*** Opening DATASET ENTRIES ***
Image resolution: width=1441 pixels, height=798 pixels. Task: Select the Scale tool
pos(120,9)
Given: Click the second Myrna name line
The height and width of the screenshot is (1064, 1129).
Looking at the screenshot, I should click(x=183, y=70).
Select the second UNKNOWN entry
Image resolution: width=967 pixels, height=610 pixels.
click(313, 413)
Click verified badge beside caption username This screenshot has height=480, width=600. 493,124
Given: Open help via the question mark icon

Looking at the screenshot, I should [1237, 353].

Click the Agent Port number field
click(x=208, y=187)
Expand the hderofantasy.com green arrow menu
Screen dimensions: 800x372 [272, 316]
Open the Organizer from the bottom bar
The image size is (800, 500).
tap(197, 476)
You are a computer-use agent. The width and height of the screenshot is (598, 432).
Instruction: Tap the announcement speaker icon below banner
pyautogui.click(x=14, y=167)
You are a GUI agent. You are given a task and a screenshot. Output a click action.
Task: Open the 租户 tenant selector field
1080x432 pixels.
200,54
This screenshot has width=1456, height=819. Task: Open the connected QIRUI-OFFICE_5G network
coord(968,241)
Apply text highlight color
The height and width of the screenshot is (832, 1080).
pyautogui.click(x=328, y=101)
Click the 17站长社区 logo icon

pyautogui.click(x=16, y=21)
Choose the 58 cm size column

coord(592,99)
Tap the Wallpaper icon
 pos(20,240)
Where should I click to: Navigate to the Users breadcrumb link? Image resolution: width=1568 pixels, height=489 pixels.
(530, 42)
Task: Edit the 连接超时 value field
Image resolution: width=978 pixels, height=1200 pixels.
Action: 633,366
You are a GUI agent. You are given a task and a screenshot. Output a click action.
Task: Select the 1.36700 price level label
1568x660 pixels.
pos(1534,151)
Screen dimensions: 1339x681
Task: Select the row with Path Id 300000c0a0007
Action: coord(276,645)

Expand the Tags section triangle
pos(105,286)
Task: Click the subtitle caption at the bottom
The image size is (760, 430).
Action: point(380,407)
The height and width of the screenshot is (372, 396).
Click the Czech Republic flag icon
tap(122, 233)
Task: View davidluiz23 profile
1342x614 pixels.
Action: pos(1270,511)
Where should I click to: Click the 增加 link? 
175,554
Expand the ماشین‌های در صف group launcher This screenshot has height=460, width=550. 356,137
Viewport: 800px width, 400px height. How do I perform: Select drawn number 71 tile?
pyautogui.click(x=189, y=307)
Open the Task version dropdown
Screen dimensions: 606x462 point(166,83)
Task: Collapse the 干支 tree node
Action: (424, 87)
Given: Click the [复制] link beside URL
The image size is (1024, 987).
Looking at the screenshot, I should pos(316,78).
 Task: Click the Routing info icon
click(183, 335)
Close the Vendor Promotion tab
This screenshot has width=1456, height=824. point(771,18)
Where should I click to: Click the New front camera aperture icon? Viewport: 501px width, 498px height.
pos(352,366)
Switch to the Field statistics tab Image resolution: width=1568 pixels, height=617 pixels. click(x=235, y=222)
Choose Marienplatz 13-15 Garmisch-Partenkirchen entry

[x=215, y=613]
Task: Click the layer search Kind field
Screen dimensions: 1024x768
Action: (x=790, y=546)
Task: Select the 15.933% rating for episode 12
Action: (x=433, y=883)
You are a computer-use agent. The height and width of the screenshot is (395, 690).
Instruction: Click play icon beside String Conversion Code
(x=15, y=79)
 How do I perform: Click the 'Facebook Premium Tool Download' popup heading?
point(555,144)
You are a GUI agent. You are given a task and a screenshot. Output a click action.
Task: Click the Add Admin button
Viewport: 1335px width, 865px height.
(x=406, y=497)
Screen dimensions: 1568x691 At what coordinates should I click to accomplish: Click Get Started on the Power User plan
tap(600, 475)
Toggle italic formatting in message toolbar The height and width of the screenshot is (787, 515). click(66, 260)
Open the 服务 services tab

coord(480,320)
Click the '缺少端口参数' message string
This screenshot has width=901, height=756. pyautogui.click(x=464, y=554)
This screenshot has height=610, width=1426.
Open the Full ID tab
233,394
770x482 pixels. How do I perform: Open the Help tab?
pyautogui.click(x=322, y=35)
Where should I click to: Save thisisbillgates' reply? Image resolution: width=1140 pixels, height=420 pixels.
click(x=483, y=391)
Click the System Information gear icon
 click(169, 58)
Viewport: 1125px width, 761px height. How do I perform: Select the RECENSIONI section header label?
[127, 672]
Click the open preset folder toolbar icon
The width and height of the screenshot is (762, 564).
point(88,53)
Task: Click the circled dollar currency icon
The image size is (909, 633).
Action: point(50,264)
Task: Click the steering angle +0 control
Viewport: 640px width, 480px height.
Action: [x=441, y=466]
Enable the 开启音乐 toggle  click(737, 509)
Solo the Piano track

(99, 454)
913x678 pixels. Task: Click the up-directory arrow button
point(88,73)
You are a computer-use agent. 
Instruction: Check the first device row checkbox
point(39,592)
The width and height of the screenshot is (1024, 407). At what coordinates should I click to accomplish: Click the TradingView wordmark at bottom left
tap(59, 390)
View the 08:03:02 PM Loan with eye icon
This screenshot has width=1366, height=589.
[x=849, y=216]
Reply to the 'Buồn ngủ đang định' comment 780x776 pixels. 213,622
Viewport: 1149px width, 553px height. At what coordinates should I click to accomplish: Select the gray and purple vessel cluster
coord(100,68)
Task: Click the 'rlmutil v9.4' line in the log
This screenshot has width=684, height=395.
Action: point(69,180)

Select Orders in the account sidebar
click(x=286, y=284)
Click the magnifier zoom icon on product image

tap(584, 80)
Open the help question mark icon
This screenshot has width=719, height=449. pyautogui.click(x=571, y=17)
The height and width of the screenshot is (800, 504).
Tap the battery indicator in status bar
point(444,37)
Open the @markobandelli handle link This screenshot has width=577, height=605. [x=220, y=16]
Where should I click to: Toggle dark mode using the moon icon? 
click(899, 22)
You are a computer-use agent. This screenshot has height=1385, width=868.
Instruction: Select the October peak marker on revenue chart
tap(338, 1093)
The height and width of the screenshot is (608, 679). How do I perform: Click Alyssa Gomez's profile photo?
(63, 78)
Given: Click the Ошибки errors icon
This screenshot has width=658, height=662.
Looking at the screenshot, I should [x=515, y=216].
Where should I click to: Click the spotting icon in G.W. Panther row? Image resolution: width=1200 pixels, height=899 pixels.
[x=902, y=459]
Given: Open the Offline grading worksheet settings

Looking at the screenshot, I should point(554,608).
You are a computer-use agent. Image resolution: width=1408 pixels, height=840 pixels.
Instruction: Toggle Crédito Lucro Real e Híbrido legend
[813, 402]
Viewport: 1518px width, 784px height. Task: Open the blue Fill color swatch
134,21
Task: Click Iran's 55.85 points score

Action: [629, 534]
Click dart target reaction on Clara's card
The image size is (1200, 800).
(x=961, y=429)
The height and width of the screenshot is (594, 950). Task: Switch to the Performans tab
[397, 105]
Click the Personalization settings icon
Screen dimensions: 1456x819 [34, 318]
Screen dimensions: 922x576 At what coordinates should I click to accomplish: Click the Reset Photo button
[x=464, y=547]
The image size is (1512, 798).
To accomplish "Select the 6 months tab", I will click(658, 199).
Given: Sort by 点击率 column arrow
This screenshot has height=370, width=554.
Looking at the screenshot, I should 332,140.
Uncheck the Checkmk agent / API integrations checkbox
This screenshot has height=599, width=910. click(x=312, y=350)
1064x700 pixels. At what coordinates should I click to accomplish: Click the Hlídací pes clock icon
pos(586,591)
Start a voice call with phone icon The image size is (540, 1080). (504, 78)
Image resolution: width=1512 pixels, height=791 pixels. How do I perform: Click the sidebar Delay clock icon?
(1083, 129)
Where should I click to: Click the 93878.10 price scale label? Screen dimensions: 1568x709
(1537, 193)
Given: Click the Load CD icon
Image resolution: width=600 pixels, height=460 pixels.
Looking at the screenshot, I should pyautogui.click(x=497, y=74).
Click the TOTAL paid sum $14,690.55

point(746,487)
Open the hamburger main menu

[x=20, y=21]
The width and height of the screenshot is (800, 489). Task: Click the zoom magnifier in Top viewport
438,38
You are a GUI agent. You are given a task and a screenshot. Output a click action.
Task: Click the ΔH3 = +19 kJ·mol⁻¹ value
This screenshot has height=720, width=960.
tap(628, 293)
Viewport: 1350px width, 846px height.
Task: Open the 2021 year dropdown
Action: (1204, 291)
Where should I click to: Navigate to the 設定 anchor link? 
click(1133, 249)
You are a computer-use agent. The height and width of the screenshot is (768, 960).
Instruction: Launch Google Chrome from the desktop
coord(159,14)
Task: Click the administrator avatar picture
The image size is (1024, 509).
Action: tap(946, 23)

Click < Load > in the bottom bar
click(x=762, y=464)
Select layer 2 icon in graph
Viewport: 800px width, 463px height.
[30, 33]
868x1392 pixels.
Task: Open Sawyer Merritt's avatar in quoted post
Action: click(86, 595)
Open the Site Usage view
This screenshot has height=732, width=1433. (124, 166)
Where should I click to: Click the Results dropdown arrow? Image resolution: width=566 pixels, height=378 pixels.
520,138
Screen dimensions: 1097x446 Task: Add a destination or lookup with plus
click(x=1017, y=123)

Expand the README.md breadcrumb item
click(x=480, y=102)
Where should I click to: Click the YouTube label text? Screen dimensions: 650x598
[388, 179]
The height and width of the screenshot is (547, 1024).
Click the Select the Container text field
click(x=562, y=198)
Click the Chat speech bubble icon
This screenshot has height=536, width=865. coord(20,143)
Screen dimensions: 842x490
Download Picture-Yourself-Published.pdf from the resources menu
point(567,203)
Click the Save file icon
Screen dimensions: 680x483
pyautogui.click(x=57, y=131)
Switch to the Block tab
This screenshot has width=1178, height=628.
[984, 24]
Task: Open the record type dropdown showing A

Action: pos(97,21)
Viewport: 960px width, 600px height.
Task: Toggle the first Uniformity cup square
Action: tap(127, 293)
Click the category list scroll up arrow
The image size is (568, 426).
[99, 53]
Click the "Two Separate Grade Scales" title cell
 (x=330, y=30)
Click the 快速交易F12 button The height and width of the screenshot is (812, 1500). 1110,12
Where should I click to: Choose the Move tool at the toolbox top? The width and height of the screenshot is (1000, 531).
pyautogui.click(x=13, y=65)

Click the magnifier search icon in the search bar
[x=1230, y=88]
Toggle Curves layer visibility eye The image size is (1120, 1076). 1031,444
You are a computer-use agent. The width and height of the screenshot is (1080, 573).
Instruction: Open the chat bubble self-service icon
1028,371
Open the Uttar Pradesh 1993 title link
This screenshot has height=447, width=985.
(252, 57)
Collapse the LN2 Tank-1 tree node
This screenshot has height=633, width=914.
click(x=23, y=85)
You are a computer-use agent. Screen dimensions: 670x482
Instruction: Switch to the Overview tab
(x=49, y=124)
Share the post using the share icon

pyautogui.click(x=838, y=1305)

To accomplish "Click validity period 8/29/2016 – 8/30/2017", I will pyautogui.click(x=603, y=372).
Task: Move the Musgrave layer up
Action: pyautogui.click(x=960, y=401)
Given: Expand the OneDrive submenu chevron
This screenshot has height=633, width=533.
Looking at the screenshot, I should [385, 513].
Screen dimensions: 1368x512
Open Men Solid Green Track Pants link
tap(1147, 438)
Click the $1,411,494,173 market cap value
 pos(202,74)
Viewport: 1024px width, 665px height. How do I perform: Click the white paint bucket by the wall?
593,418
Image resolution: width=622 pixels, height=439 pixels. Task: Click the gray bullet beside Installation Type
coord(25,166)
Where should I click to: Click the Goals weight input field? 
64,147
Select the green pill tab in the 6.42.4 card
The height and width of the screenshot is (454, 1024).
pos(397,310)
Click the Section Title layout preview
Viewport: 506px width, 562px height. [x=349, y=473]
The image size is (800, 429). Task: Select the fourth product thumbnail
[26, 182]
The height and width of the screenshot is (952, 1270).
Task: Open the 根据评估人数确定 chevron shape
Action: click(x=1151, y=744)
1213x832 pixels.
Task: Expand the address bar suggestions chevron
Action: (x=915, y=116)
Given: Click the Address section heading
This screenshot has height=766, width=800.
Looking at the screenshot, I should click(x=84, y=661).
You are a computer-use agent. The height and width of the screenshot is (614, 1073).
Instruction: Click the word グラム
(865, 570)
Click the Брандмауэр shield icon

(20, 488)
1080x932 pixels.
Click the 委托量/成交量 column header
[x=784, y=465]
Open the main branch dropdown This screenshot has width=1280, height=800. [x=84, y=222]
*** Closing DATASET ENTRIES ***
--- ACTIVITY ---
The answer should consist of every line above in which "second" appears.

--- THE COMPLETED TASK ---
Given: Click the second Myrna name line
Select the second UNKNOWN entry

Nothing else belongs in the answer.